This blog has moved to Medium

Subscribe via email


Posts tagged ‘.net’

Playing with a few ReaderWriterLocks in .Net

With Delver‘s future clouded by a big question mark, I’m looking for a new job. This reminded me of my previous job hunt, and the part we all “love” about it – job interviews.

Last year, two companies I was interviewing for asked me to implement a ReaderWriterLock. It took me more time than I’d hoped, but I got the implementation done. Since this was one of the hardest interview questions (for me at least), I’ve decided to implement one or two versions, and to test the performance vs the built-in reader writer locks available in .NET.

First, I wrote the test code, which is roughly composed of:

  1. Shared (singleton) counters object with two counters, X & Y.
  2. Some reader threads. When a reader reads, it reads both X & Y and makes sure they are equal.
  3. Some writer threads, that increment X & Y together (thus maintaining X == Y).

Then, I tested this setup without any locks, and as expected the reader threads got different values of X & Y.

Next, I implemented the following locks:

  1. DummyReaderWriterLock – a horribly inefficient implementation that is reader/writer-oblivious. It just locks the object regardless of reads/writes.
  2. SemaphoreReaderWriterLock – already a huge improvment, this locks uses a semphore that holds some large number (~2000) locks. Each reader requests only a single lock from the semaphore, and a writer must obtain ALL locks before continuing. Two writers are prevented from deadlocking by a separate Mutex. One immediate problem with this lock is writer starvation. For a writer to obtain the lock, it must first get the mutex and then all locks in the semaphore. This means a single writer is competing against all readers for the semaphore.
  3. EventReaderWriterLock – implemented by two events and a reader count. The first reader & all writers must get signaled in order to get the lock. Once any reader got the lock, other readers are free to enter without blocking. The last reader out is responsible for signaling the event and letting other writers or readers back in.

I also pulled my team leader Oren into this problem, and he came up with a state based implementation – not that far from my own, with an additional “state” integer that represents whether the lock is in “writing mode”, “reading mode” or free. He also added a few TestAndCompare hacks for checking the state.

Finally, I tested the performance of these locks vs two locks that are availble in .NET 3.5: ReaderWriterLock and ReaderWriterLockSlim.
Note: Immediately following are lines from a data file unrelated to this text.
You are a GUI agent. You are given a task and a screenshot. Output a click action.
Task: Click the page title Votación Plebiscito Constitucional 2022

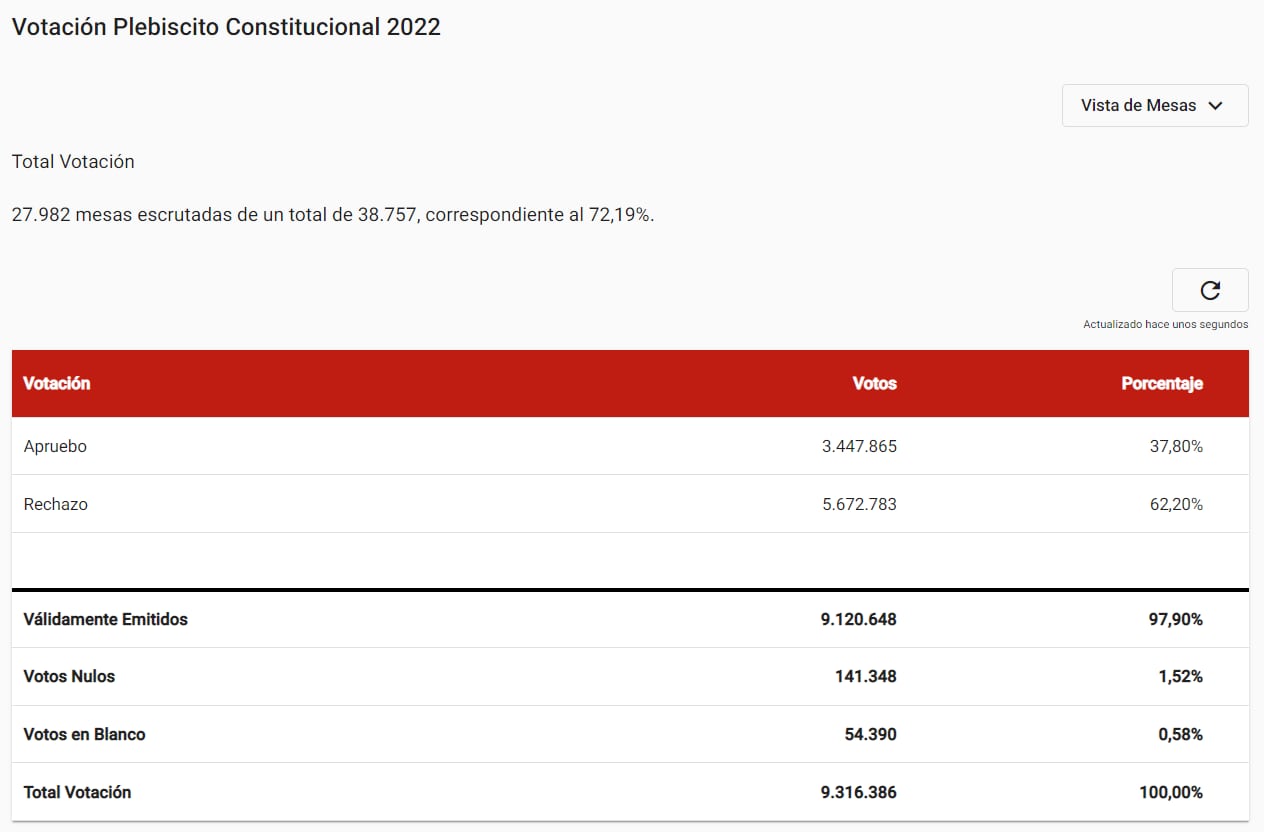coord(226,27)
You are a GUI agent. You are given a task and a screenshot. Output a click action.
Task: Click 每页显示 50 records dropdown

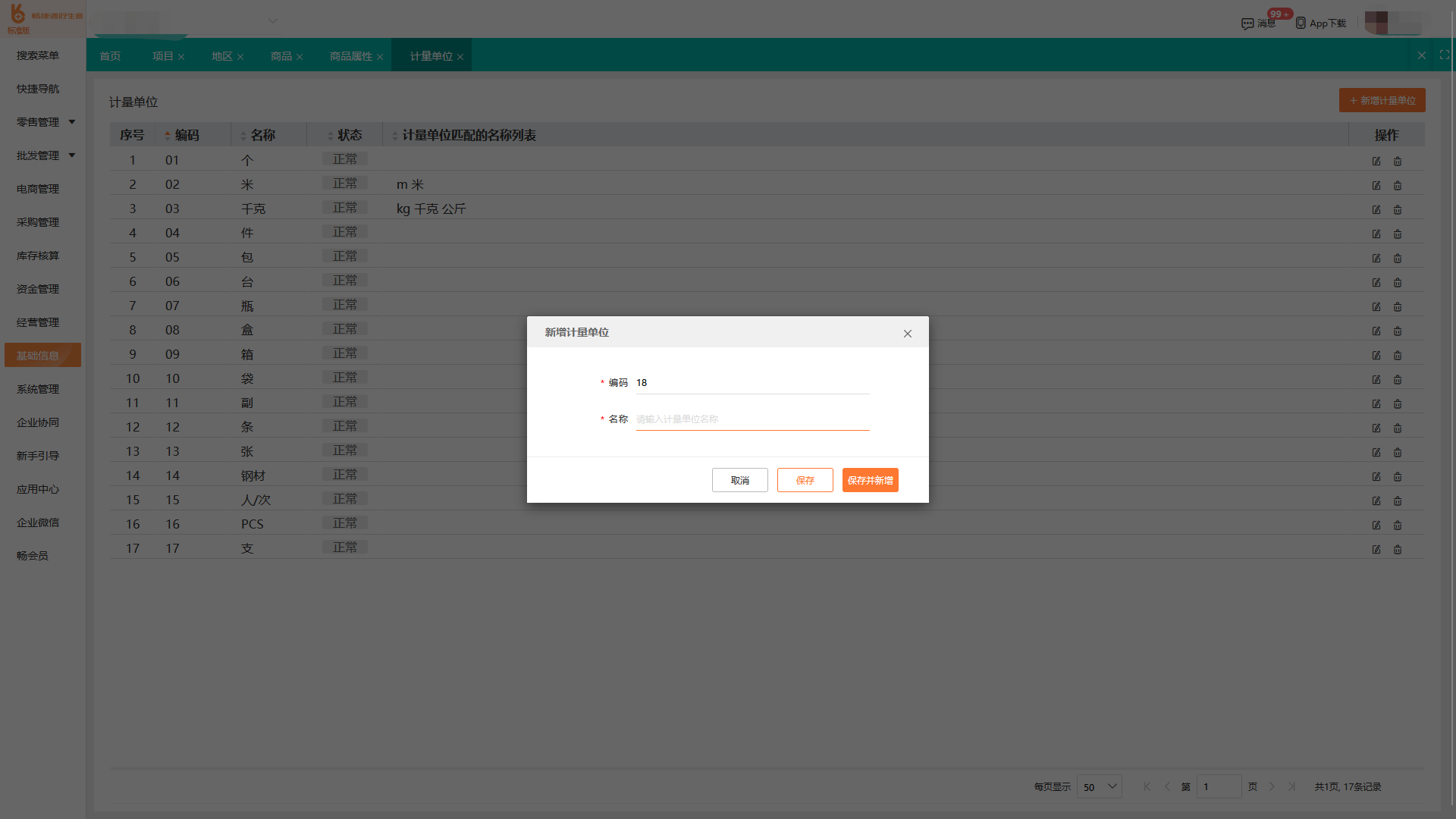[1099, 786]

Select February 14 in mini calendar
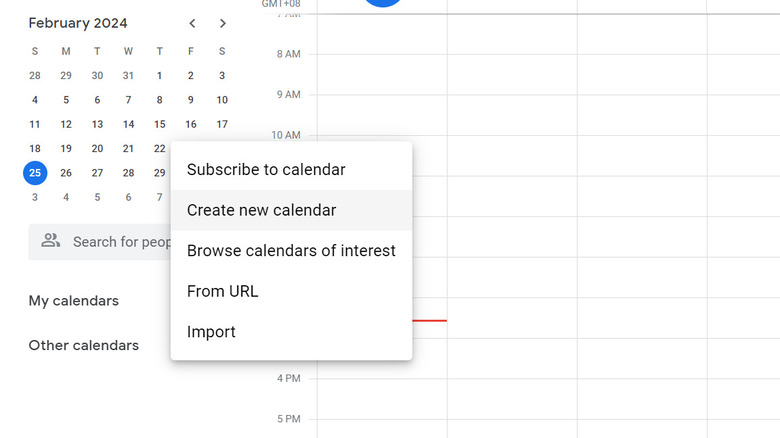[x=128, y=124]
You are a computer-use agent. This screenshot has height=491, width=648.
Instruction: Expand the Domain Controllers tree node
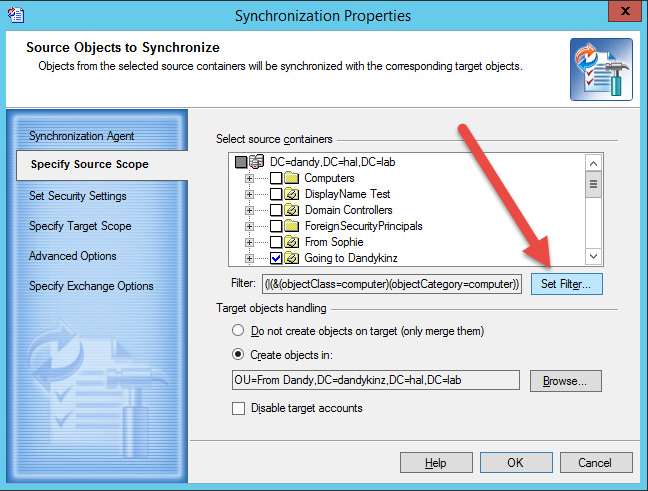pos(250,210)
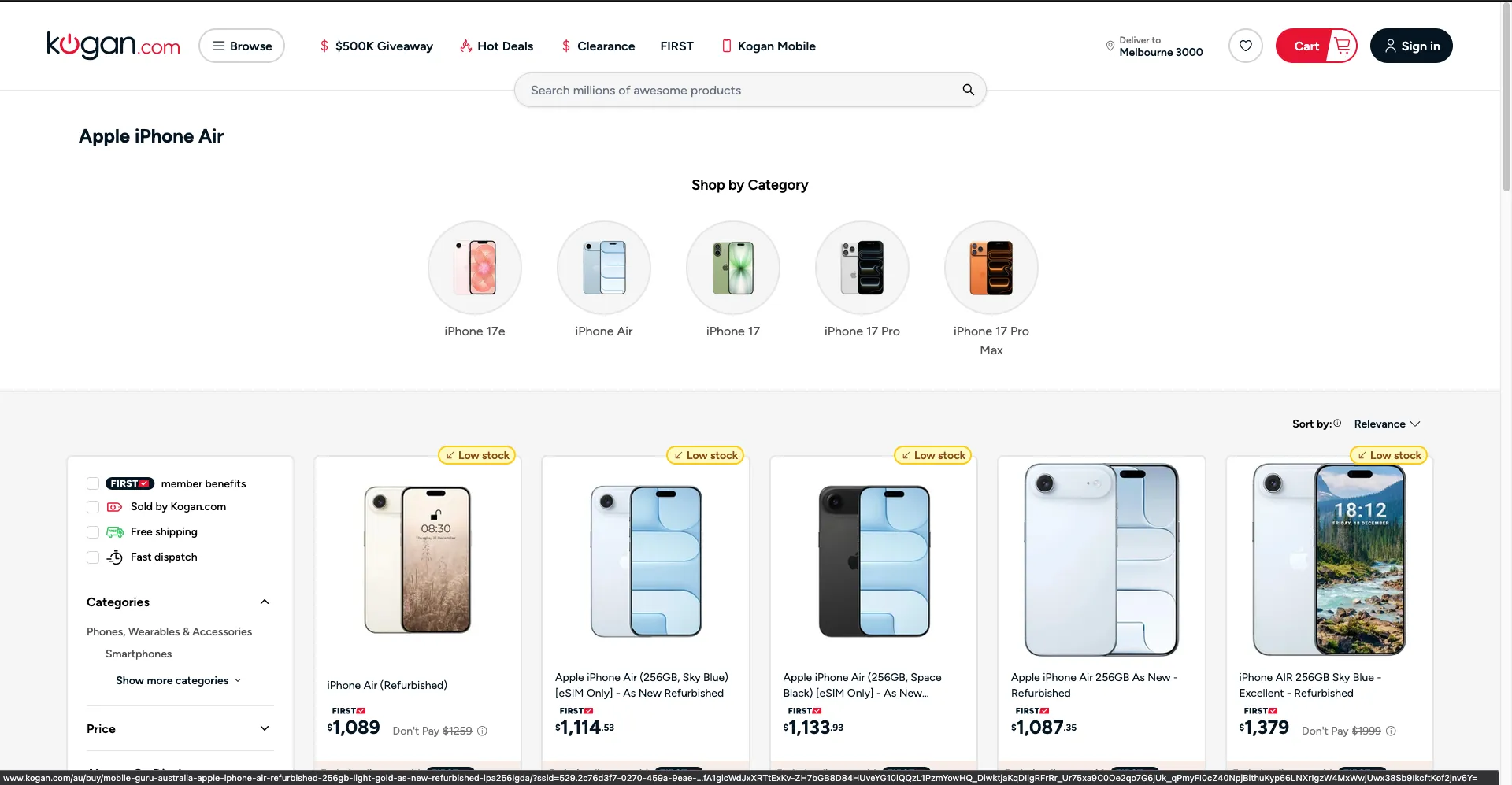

I only tested only one scenario, but was pleasantly surprised to discover the performance of both my EventReaderWriterLock and Oren’s StateReaderWriterLock were identical to that of ReaderWriterLockSlim, and better than ReaderWriterLock! (The performance of DummyReaderWriterLock were literally off the charts).

Here is my implementation:

    /// 
    /// A ReaderWriter lock implemented by events.
    ///
 
    /// An AutoReset event that gives ownership of the lock either to one writer or to all the readers.
    /// A manual reset event that allows readers to enter, and is only reset when the last reader finishes
    /// 
    /// 
    public class EventReaderWriterLock : IDisposable
    {
        /// 
        /// Both readers and writer need this lock to work
        /// 
        private readonly AutoResetEvent _lockAvailble = new AutoResetEvent(true);
 
        /// 
        /// Further readers beyond the first one wait on this object
        /// 
        private readonly ManualResetEvent _canReadEvent = new ManualResetEvent(false);
 
        /// 
        /// Used to synch the reader lock/release
        /// 
        private readonly object _readerLock = new object();
 
        private int _readers;
 
        public void LockReader()
        {
            lock (_readerLock)
            {
                int oldReaders = _readers++;
                if (oldReaders == 0)
                {
                    // I'm the first reader, let's fight for the lock with the writers
                    _lockAvailble.WaitOne();
 
                    // got lock, notify all other readers they can read
                    _canReadEvent.Set();
                }
                else
                {
                    // wait for the first reader to signal me
                    _canReadEvent.WaitOne();
                }
            }
        }
 
        public void ReleaseReader()
        {
            lock (_readerLock)
            {
                int oldReaders = _readers--;
                if (oldReaders != 1)
                {
                    // If I'm not the last reader, I do nothing here
                    return;
                }
 
                // I'm the last, let's forbid other readers but allow writers or a first reader.
                _canReadEvent.Reset();
                _lockAvailble.Set();
            }
        }
 
        public void LockWriter()
        {
            _lockAvailble.WaitOne();
        }
 
        public void ReleaseWriter()
        {
            _lockAvailble.Set();
        }
 
        public void Dispose()
        {
            _lockAvailble.Close();
            _canReadEvent.Close();
        }
    }

And the entire zip with the other RWLocks and test harness.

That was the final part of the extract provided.